Available data.

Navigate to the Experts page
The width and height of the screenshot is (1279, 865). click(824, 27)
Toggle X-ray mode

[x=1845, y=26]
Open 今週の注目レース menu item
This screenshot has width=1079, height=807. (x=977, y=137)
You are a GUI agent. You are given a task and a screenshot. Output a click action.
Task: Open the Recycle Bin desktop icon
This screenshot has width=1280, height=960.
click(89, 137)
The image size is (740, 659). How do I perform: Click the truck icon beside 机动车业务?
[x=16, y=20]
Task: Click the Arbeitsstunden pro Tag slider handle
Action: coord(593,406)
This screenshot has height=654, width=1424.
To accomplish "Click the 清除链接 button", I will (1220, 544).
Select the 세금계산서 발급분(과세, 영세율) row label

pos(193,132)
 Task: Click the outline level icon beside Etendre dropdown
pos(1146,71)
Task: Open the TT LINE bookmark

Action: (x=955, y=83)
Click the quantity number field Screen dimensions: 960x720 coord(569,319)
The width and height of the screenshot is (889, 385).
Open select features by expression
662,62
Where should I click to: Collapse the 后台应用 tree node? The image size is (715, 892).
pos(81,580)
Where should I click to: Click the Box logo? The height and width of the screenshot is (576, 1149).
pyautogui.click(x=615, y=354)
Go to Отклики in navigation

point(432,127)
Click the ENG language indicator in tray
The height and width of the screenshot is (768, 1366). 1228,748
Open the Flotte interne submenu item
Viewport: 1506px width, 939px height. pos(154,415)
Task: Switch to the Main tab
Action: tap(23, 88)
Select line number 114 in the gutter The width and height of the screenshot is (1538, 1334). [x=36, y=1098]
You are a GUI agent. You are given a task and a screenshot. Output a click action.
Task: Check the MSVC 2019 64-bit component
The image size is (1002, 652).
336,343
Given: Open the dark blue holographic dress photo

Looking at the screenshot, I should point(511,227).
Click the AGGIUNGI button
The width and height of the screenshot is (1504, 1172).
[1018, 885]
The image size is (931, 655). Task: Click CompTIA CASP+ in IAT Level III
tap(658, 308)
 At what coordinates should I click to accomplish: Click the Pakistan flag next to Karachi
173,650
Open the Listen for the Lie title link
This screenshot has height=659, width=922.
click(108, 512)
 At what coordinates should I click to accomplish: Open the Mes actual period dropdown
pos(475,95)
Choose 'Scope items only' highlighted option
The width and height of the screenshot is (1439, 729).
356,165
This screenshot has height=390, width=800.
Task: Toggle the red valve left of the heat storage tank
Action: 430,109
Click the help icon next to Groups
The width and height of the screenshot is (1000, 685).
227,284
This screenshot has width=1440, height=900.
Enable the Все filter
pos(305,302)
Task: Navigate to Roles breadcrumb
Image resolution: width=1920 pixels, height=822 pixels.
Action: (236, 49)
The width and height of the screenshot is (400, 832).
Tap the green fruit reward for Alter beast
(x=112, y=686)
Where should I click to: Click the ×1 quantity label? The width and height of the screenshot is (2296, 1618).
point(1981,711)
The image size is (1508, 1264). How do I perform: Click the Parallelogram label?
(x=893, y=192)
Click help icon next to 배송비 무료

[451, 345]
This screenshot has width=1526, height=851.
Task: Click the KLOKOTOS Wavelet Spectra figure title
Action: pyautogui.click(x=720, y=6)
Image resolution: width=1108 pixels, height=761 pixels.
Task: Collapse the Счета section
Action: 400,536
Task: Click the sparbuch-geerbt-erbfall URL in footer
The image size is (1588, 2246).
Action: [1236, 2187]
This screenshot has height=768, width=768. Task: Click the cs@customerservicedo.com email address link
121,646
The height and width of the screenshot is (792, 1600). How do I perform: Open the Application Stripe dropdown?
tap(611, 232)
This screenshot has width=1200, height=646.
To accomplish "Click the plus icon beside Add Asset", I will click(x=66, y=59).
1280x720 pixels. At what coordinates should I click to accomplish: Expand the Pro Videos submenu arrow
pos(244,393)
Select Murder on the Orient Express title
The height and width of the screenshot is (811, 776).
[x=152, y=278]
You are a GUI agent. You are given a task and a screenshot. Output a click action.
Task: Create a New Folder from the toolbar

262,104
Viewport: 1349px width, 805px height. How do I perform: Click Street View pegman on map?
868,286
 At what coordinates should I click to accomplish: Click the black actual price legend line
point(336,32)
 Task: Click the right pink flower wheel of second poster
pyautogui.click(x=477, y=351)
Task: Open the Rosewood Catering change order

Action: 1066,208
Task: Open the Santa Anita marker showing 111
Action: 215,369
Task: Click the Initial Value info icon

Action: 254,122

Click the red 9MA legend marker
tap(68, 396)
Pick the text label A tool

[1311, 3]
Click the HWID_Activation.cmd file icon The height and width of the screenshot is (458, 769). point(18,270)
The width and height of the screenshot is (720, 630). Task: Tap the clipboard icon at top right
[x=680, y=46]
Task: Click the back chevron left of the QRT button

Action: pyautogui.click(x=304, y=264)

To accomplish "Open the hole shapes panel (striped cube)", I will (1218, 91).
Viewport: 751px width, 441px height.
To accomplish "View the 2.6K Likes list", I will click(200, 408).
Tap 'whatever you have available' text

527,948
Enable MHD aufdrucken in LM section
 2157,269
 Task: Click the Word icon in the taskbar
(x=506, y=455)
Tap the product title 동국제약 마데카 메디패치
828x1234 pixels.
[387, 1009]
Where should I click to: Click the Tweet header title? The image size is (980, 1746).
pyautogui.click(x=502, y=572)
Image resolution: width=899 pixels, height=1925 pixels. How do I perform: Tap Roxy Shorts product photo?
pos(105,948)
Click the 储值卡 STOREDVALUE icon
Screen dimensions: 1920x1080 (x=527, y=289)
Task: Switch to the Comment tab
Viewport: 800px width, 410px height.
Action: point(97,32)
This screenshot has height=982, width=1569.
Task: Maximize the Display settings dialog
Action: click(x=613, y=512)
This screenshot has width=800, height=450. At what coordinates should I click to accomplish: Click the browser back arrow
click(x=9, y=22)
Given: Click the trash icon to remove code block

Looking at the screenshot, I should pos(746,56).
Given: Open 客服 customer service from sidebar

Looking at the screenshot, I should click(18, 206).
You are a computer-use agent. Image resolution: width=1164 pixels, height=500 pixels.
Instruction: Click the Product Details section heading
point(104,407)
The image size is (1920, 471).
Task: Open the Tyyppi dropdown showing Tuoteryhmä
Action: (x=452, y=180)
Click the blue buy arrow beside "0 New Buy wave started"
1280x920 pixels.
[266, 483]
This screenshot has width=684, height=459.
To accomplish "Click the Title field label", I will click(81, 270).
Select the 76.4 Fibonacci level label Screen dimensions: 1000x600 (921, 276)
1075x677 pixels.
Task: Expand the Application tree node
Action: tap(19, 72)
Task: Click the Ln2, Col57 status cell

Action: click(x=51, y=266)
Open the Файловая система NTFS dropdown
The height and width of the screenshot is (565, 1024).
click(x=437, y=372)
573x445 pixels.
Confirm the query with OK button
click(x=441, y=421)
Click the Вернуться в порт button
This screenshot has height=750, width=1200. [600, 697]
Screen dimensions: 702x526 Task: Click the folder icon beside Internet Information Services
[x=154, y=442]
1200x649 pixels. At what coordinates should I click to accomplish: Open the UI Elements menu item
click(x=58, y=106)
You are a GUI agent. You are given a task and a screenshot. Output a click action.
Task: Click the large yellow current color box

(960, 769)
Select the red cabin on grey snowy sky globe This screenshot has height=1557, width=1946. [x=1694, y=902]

Requirement. Respond with a number only, the count of lines in the entries where the string "field" occurs.

Answer. 2